The defensiveness of the Tyson camp, having to apologize for a decision in resolving the heavyweight division for the first time in nine years, suggests at least the burden of expectation he carries. It was Tyson who rose from obscurity--not even an Olympic team jump-off for him--to save this heavyweight tournament and restore some explosive excitement to a sport that had been home to fat and lazy and numerous champions. He had never walked down the aisle until March 1985. But his well-publicized trail of victims, some two a month, and his brutalizing persona have created a terrible and demanding celebrity.
Now he must answer to fans who learn that he left camp--for a girlfriend or for his caretaker?--or that he was involved in a scuffle or even that he failed to score another knockout. The pressures will only continue to grow for a 21-year-old who was largely prevented from enjoying what no man has lately done, win three heavyweight titles. It could be, as the presence of Ali and Holmes suggest, that championships are not simply something you win but something you grow into. Still, there is hope for Tyson. As Holmes later reminded, “He’s only a kid.”
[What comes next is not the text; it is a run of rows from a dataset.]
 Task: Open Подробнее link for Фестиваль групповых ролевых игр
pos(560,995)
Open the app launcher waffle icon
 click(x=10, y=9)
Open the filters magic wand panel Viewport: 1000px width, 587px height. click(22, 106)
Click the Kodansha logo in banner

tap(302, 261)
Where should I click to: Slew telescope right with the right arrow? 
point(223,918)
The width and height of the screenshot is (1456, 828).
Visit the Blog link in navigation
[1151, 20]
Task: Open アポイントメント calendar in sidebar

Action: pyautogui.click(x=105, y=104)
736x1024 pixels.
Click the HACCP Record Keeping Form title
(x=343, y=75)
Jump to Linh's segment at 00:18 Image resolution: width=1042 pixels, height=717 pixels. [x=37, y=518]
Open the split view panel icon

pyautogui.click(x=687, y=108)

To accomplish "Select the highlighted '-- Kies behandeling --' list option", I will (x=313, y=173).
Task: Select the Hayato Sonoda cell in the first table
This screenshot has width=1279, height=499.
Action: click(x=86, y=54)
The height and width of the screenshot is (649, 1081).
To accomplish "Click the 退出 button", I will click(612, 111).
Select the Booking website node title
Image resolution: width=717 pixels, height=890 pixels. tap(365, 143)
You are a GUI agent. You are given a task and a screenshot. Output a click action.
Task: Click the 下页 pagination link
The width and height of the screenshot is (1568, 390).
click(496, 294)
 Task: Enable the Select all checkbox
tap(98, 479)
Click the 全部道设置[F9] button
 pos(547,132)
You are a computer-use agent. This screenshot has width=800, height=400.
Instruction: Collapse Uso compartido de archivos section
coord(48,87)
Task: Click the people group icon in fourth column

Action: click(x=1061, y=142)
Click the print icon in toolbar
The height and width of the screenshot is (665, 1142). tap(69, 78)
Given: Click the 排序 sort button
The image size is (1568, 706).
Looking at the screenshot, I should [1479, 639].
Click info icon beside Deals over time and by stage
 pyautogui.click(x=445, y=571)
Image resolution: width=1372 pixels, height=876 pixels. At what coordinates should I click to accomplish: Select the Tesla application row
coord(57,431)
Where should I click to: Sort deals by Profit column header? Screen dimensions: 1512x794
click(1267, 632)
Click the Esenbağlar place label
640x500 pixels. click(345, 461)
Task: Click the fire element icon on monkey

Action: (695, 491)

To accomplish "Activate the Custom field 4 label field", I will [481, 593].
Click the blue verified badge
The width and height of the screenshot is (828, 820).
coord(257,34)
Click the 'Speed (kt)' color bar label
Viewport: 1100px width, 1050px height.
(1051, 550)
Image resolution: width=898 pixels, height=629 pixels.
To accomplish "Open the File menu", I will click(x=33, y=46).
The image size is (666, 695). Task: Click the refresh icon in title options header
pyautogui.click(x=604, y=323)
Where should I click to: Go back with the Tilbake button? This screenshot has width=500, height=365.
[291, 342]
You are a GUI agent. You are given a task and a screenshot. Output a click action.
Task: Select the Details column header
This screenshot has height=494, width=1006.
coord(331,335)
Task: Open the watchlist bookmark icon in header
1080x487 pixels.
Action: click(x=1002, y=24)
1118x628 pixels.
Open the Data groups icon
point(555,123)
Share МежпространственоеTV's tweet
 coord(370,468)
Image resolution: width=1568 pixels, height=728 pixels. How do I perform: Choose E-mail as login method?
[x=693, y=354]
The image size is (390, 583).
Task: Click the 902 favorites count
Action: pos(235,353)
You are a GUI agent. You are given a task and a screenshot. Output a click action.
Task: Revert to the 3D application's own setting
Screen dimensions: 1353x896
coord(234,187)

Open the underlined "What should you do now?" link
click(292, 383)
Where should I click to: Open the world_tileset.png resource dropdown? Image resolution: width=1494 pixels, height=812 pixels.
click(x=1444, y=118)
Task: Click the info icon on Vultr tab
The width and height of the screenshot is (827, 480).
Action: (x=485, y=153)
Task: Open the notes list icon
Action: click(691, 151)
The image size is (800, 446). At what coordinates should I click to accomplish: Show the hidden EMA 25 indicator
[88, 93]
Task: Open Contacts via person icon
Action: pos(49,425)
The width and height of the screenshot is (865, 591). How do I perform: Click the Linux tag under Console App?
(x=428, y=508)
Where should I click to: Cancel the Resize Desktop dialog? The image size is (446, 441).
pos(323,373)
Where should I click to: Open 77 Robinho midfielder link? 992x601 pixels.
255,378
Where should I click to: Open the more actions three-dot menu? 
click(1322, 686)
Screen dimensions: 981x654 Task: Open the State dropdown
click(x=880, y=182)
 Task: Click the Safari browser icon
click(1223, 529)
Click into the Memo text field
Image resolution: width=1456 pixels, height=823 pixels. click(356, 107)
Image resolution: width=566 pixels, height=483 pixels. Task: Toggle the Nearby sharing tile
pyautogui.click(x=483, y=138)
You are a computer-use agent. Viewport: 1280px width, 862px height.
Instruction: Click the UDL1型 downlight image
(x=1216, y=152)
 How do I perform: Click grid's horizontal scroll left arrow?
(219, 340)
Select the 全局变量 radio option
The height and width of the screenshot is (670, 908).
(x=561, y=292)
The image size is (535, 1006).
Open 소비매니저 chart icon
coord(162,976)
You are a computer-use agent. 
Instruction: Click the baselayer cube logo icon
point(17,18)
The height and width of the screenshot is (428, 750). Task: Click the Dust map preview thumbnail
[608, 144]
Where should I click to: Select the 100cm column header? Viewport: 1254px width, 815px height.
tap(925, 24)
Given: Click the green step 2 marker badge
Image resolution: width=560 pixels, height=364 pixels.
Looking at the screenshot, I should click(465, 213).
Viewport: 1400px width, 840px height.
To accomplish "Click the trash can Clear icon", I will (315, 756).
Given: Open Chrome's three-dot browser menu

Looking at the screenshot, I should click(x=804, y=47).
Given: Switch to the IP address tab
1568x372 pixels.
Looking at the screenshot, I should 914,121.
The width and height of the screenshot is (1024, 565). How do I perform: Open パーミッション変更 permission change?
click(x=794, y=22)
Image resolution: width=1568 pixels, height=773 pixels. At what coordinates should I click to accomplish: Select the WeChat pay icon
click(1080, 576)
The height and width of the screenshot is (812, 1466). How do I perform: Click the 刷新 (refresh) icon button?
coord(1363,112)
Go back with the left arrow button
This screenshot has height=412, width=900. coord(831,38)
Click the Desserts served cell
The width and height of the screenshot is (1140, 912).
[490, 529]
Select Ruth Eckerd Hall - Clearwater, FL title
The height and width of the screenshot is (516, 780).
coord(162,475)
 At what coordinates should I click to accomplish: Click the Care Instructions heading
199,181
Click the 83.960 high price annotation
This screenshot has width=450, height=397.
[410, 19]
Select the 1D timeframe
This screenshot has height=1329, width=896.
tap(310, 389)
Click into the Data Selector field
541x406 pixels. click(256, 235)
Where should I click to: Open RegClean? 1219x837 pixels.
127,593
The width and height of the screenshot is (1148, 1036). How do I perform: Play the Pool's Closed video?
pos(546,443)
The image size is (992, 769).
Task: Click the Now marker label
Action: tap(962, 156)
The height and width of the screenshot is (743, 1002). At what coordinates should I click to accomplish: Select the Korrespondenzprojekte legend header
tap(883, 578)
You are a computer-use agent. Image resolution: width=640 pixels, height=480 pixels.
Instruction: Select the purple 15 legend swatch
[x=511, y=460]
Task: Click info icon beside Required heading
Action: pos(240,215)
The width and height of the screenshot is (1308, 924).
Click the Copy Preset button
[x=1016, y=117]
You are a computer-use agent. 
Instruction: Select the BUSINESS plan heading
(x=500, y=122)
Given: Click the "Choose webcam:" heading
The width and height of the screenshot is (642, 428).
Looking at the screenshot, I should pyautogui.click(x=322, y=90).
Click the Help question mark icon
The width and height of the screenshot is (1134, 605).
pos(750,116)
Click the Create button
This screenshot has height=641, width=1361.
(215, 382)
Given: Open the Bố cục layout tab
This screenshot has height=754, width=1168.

Tyson, who scored a $2.5-million payday to a $1.9-million purse for Tucker (which is in escrow until various managers and promoters can carve it up), has a line of paydays ahead of him. Tyrell Biggs, an Olympic hero, is slotted for Oct. 16. There is supposed to be another winter fight in his busy schedule and then a March 21 fight in Tokyo, for which he is supposed to get $10 million to open a new arena.
Someday, maybe Spinks, although Tyson can choose to elude him just as Spinks earlier eluded Tyson. “Spinks is not on my agenda,” said Tyson. Added Rooney: “I thought he was retired.”
But bet this way: Tyson will fight Spinks, maybe even Holmes, who said he remains open to offers. Someday. Unless one of those other ghosts doesn’t get to him first.